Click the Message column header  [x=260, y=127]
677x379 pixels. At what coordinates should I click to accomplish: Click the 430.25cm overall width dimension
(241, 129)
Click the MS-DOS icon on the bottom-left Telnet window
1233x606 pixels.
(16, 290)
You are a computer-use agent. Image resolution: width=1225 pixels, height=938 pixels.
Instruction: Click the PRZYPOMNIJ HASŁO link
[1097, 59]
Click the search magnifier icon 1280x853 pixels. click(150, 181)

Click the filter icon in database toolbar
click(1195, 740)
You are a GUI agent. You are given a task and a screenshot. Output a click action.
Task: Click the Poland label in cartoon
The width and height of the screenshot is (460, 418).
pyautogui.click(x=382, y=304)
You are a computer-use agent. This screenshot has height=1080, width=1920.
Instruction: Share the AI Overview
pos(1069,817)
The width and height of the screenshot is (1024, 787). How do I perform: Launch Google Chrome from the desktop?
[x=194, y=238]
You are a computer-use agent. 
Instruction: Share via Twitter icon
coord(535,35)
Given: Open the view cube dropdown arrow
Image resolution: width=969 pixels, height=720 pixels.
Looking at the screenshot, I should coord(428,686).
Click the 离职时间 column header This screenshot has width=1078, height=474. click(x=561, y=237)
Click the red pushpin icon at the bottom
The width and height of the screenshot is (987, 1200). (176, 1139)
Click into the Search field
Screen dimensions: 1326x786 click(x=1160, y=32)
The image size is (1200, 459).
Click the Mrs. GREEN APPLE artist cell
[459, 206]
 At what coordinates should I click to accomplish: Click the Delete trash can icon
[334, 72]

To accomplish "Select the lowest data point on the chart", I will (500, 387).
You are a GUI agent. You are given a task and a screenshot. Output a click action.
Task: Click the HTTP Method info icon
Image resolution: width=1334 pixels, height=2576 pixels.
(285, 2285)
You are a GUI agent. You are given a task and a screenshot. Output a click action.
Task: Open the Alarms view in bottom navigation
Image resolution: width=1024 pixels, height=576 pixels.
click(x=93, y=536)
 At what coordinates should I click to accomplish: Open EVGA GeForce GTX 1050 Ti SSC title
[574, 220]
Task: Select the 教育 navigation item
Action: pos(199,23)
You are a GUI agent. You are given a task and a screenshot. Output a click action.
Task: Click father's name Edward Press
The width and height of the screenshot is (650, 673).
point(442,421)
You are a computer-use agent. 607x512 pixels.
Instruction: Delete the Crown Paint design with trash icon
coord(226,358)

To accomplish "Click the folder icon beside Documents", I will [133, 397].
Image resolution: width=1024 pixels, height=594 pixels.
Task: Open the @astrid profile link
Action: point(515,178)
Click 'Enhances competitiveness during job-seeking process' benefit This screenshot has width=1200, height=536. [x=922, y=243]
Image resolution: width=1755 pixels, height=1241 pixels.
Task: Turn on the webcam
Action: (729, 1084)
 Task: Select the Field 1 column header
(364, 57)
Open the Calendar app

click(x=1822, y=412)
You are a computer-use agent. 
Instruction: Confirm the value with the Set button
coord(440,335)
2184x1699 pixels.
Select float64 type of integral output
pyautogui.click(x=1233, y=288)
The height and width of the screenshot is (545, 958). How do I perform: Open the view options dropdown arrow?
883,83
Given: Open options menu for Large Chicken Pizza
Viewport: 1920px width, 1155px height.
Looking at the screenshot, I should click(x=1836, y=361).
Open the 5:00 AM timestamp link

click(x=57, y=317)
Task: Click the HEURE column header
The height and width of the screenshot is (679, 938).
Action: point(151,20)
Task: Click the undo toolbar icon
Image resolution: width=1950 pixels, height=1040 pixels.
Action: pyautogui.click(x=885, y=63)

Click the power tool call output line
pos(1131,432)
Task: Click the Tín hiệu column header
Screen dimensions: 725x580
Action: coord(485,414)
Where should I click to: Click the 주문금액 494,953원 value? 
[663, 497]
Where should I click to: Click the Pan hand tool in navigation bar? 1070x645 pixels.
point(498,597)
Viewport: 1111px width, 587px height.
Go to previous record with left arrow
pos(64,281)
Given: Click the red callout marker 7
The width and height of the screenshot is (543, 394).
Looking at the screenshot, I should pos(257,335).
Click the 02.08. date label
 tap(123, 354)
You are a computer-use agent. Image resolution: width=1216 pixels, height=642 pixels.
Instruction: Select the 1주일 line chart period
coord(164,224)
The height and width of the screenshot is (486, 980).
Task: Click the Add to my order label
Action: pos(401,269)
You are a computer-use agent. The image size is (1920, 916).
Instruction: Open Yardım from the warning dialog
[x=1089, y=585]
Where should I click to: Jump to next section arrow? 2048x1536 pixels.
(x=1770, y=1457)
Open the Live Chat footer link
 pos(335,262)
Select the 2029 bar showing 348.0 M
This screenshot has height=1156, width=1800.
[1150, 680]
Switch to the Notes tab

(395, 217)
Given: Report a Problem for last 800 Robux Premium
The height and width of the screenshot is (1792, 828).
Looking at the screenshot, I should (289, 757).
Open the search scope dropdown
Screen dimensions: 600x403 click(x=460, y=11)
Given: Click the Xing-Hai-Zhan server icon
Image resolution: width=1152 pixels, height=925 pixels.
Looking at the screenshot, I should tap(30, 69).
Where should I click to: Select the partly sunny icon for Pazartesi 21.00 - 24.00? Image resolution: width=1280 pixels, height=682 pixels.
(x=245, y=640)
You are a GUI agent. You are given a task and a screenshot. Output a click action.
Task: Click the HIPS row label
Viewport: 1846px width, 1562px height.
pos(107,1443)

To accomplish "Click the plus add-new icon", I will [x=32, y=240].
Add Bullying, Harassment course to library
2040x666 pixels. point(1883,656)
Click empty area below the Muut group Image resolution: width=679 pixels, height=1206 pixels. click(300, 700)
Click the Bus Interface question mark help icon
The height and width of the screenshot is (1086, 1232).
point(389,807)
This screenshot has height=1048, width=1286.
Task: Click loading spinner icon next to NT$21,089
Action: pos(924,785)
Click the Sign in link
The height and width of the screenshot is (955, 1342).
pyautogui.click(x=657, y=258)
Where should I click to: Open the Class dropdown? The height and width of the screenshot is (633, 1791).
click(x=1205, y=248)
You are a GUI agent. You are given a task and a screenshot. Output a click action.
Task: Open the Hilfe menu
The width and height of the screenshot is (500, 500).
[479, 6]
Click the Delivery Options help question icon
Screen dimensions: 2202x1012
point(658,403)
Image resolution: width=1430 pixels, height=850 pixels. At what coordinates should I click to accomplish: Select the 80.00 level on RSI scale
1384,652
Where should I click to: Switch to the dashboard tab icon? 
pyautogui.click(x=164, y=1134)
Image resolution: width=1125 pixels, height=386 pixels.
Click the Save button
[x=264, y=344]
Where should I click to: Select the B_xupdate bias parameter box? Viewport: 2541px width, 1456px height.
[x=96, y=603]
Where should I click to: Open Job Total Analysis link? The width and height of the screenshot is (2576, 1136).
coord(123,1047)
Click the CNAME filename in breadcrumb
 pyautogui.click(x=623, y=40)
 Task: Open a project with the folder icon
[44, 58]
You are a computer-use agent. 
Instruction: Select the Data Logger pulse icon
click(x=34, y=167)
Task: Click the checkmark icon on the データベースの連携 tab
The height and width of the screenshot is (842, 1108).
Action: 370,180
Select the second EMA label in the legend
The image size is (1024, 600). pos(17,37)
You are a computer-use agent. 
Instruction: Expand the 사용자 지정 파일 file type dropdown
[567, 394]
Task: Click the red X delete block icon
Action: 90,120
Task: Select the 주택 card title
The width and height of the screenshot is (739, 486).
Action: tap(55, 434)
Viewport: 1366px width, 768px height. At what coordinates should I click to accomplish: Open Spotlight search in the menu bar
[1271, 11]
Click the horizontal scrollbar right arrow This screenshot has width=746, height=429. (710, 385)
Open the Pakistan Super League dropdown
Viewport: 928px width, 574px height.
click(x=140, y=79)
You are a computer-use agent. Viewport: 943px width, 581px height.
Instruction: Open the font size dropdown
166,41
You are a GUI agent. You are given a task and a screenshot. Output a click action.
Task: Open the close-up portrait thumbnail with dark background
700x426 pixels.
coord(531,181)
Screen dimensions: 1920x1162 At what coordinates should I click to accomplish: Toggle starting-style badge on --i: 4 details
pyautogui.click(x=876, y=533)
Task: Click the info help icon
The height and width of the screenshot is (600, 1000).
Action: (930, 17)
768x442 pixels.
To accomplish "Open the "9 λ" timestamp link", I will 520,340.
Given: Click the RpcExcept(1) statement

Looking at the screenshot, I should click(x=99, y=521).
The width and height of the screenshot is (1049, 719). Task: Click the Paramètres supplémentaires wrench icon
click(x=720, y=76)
--------------------------------------------------
Task objective ▸ Reproduce the rows above verbatim, everything from the line containing "You are a computer-use agent. 607x512 pixels." down to the line containing "coord(226,358)", both included.

Answer for this exercise ▸
You are a computer-use agent. 607x512 pixels.
Instruction: Delete the Crown Paint design with trash icon
coord(226,358)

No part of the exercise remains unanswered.